(ÍTEMS MOSTRADOS)
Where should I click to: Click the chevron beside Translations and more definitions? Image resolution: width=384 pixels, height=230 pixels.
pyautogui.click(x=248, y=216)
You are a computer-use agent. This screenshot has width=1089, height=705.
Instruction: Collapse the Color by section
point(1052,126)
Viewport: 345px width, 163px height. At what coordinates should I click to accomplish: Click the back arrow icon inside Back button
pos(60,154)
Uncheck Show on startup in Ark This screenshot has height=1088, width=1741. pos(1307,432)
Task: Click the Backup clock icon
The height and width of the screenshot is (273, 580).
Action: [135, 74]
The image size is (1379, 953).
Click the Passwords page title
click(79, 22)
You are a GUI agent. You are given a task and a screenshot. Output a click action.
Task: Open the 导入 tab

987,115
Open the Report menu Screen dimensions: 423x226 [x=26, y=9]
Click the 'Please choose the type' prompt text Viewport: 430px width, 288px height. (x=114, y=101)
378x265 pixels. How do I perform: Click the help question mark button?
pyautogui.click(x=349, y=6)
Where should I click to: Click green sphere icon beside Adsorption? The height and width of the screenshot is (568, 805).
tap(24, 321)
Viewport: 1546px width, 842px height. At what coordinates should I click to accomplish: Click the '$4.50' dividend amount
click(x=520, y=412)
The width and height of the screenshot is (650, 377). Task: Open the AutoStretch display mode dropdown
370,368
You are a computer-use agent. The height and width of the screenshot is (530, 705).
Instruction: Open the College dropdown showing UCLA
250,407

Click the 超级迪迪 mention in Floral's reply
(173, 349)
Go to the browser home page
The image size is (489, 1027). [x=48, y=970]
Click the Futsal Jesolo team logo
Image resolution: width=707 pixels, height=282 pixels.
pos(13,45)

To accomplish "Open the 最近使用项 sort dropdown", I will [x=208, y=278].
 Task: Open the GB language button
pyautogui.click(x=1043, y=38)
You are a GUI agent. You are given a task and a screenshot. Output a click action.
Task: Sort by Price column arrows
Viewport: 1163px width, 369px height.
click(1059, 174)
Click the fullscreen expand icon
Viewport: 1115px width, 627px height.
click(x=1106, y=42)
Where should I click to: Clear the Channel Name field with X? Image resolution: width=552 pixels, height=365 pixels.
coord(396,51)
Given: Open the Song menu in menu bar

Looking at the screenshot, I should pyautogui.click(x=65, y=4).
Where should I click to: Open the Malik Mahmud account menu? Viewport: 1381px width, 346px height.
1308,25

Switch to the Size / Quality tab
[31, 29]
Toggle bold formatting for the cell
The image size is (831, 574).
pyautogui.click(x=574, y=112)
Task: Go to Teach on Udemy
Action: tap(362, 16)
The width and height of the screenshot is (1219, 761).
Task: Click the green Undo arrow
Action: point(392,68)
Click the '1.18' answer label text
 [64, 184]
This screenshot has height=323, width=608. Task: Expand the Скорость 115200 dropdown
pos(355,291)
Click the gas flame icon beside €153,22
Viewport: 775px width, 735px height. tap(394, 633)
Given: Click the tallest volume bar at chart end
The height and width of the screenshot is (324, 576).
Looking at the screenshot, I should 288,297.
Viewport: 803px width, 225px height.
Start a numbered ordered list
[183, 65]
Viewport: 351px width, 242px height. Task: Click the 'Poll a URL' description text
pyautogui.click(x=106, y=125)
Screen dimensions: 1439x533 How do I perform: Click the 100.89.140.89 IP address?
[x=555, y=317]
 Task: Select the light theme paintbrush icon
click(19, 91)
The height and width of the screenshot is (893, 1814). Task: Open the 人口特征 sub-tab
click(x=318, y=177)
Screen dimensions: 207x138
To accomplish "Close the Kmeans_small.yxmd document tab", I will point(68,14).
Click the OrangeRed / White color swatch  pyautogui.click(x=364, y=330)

(EJERCICIO BREVE) Vuelve a escribir estas líneas y cambia "Instruction" por "Command" en todos los ítems. No modifiques nada más.

(SALIDA CORRECTA)
Where should I click to: Click the chevron beside Translations and more definitions? Image resolution: width=384 pixels, height=230 pixels.
pyautogui.click(x=248, y=216)
You are a computer-use agent. This screenshot has width=1089, height=705.
Command: Collapse the Color by section
point(1052,126)
Viewport: 345px width, 163px height. At what coordinates should I click to accomplish: Click the back arrow icon inside Back button
pos(60,154)
Uncheck Show on startup in Ark This screenshot has height=1088, width=1741. pos(1307,432)
Task: Click the Backup clock icon
The height and width of the screenshot is (273, 580).
Action: [135, 74]
The image size is (1379, 953).
Click the Passwords page title
click(79, 22)
You are a GUI agent. You are given a task and a screenshot. Output a click action.
Task: Open the 导入 tab

987,115
Open the Report menu Screen dimensions: 423x226 [x=26, y=9]
Click the 'Please choose the type' prompt text Viewport: 430px width, 288px height. (x=114, y=101)
378x265 pixels. How do I perform: Click the help question mark button?
pyautogui.click(x=349, y=6)
Where should I click to: Click green sphere icon beside Adsorption? The height and width of the screenshot is (568, 805).
tap(24, 321)
Viewport: 1546px width, 842px height. At what coordinates should I click to accomplish: Click the '$4.50' dividend amount
click(x=520, y=412)
The width and height of the screenshot is (650, 377). Task: Open the AutoStretch display mode dropdown
370,368
You are a computer-use agent. The height and width of the screenshot is (530, 705).
Command: Open the College dropdown showing UCLA
250,407

Click the 超级迪迪 mention in Floral's reply
(173, 349)
Go to the browser home page
The image size is (489, 1027). [x=48, y=970]
Click the Futsal Jesolo team logo
Image resolution: width=707 pixels, height=282 pixels.
pos(13,45)

To accomplish "Open the 最近使用项 sort dropdown", I will [x=208, y=278].
 Task: Open the GB language button
pyautogui.click(x=1043, y=38)
You are a GUI agent. You are given a task and a screenshot. Output a click action.
Task: Sort by Price column arrows
Viewport: 1163px width, 369px height.
click(1059, 174)
Click the fullscreen expand icon
Viewport: 1115px width, 627px height.
click(x=1106, y=42)
Where should I click to: Clear the Channel Name field with X? Image resolution: width=552 pixels, height=365 pixels.
coord(396,51)
Given: Open the Song menu in menu bar

Looking at the screenshot, I should pyautogui.click(x=65, y=4).
Where should I click to: Open the Malik Mahmud account menu? Viewport: 1381px width, 346px height.
1308,25

Switch to the Size / Quality tab
[31, 29]
Toggle bold formatting for the cell
The image size is (831, 574).
pyautogui.click(x=574, y=112)
Task: Go to Teach on Udemy
Action: tap(362, 16)
The width and height of the screenshot is (1219, 761).
Task: Click the green Undo arrow
Action: point(392,68)
Click the '1.18' answer label text
 [64, 184]
This screenshot has height=323, width=608. Task: Expand the Скорость 115200 dropdown
pos(355,291)
Click the gas flame icon beside €153,22
Viewport: 775px width, 735px height. tap(394, 633)
Given: Click the tallest volume bar at chart end
The height and width of the screenshot is (324, 576).
Looking at the screenshot, I should 288,297.
Viewport: 803px width, 225px height.
Start a numbered ordered list
[183, 65]
Viewport: 351px width, 242px height. Task: Click the 'Poll a URL' description text
pyautogui.click(x=106, y=125)
Screen dimensions: 1439x533 How do I perform: Click the 100.89.140.89 IP address?
[x=555, y=317]
 Task: Select the light theme paintbrush icon
click(19, 91)
The height and width of the screenshot is (893, 1814). Task: Open the 人口特征 sub-tab
click(x=318, y=177)
Screen dimensions: 207x138
To accomplish "Close the Kmeans_small.yxmd document tab", I will point(68,14).
Click the OrangeRed / White color swatch  pyautogui.click(x=364, y=330)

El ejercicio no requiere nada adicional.